Having those realistic role models can help dispel the common misperception of physicists being “lone geniuses,” said Simone Têtu, a second-year math and physics undergraduate student at McGill University. “You hear about big names: Einstein, Feynman, Rutherford,” she said. “It’s a weird image to have for a field, when you want to be welcoming, to advertise it by showing the really cool work of, like, 10 white men of the 20th century.”
Professor Donna Strickland in her lab at the University of Waterloo in October 2018. Strickland won a Nobel Prize in Physics for her work on ultrashort lasers. Photo: Cole Burston/Getty Images
Women commonly aren’t acknowledged for their physics contributions, and historically men have taken or been given credit for the work of women scientists, a phenomenon known as the “Matilda effect,” said Shohini Ghose, a physics professor at Wilfrid Laurier University and author of Her Space, Her Time, a book detailing the stories of women in physics and astronomy who have largely been unacknowledged. “There is absolutely a deletion of [the] contributions of women,” she said.
With many physics graduates working in tech, building fair workplace structures matters as much as plugging the leaky pipeline. The tech ecosystem, in general, lacks diversity-enabling infrastructure to support women, said Allison Clark, a research and policy analyst at the Information and Communications Technology Council. A report the council published last year found algorithmic biases with job postings, where senior tech positions were shown more to men than to women. Clark said hiring managers can share job openings directly to women’s social media groups to make opportunities more accessible.

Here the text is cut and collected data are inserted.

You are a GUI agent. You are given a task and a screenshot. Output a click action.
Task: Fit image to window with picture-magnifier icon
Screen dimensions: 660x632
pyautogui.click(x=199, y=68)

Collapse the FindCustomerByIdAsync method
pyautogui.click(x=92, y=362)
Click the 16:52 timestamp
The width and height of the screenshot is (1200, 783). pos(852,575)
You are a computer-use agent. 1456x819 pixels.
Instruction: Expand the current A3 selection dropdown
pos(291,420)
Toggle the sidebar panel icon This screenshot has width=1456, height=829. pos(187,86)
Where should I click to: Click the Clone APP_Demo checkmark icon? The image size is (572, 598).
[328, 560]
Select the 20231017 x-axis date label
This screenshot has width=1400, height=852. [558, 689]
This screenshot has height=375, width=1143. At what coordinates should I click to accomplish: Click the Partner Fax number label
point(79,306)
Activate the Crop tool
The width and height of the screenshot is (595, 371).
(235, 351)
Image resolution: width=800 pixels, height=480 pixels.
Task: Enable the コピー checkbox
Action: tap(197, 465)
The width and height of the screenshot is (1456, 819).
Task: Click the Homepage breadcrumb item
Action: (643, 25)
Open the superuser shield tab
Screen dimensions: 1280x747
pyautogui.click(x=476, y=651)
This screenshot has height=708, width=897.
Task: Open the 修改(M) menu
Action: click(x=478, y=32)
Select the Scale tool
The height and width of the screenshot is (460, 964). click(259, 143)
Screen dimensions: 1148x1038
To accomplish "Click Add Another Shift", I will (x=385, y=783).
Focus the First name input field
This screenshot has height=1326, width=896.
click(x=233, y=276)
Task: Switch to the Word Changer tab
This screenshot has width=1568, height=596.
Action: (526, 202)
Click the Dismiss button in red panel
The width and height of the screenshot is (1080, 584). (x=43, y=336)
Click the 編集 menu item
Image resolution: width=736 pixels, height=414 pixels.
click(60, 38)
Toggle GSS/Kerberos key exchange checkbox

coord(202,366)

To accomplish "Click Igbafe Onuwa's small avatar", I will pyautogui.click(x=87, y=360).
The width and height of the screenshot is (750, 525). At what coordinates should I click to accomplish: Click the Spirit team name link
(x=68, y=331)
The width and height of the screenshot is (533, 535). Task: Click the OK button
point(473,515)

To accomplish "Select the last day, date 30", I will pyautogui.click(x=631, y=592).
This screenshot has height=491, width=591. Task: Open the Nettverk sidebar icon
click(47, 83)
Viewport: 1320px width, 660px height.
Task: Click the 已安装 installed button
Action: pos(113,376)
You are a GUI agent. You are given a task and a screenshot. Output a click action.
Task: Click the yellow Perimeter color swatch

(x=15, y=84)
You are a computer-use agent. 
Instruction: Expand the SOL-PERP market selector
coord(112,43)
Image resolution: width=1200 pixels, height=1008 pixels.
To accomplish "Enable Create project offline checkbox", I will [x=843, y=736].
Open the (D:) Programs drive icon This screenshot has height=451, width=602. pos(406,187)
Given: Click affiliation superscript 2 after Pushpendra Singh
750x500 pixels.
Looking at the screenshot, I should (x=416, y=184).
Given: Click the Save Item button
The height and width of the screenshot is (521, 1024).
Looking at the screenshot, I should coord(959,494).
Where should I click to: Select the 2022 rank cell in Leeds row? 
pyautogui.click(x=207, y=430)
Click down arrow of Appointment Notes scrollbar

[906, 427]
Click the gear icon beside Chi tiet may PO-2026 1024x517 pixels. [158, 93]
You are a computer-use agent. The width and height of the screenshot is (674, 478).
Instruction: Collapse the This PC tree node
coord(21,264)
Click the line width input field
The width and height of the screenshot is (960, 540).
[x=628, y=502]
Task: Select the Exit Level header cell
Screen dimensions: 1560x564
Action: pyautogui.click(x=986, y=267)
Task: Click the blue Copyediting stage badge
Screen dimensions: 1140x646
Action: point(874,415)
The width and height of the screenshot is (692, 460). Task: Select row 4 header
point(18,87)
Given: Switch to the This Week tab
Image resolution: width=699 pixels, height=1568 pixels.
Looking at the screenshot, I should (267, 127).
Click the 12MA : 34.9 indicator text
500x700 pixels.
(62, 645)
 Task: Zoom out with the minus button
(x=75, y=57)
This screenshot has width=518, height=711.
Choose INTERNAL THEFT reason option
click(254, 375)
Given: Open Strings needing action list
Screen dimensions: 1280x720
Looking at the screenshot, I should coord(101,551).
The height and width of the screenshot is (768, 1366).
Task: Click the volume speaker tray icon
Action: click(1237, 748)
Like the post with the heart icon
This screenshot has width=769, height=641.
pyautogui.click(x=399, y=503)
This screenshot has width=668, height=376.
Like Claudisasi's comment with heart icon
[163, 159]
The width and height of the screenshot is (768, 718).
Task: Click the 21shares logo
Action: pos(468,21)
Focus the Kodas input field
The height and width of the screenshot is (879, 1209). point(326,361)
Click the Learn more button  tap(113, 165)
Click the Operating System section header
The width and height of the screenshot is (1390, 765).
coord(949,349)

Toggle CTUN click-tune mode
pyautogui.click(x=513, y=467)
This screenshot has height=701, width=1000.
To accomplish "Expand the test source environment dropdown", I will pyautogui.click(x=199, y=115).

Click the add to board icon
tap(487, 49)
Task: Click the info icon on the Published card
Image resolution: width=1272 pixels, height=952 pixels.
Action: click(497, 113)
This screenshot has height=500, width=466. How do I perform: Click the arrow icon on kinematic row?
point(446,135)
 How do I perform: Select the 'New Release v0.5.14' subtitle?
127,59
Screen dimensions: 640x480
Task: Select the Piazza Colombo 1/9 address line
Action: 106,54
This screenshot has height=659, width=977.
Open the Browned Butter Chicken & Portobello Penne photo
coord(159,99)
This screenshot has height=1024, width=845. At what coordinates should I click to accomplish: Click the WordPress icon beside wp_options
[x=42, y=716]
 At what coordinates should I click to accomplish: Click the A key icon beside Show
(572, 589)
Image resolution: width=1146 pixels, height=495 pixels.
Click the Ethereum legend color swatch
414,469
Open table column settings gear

While tech firms may have great diversity and inclusion policies, they may not be evenly enforced by individual managers, said Clark. For example, some managers were less direct with women and didn’t provide as much constructive criticism in performance reviews as to men because they didn’t want to hurt female employees’ feelings. “Although it might be unconscious … it’s actually adversely affecting women and their ability to advance in their careers,” she said.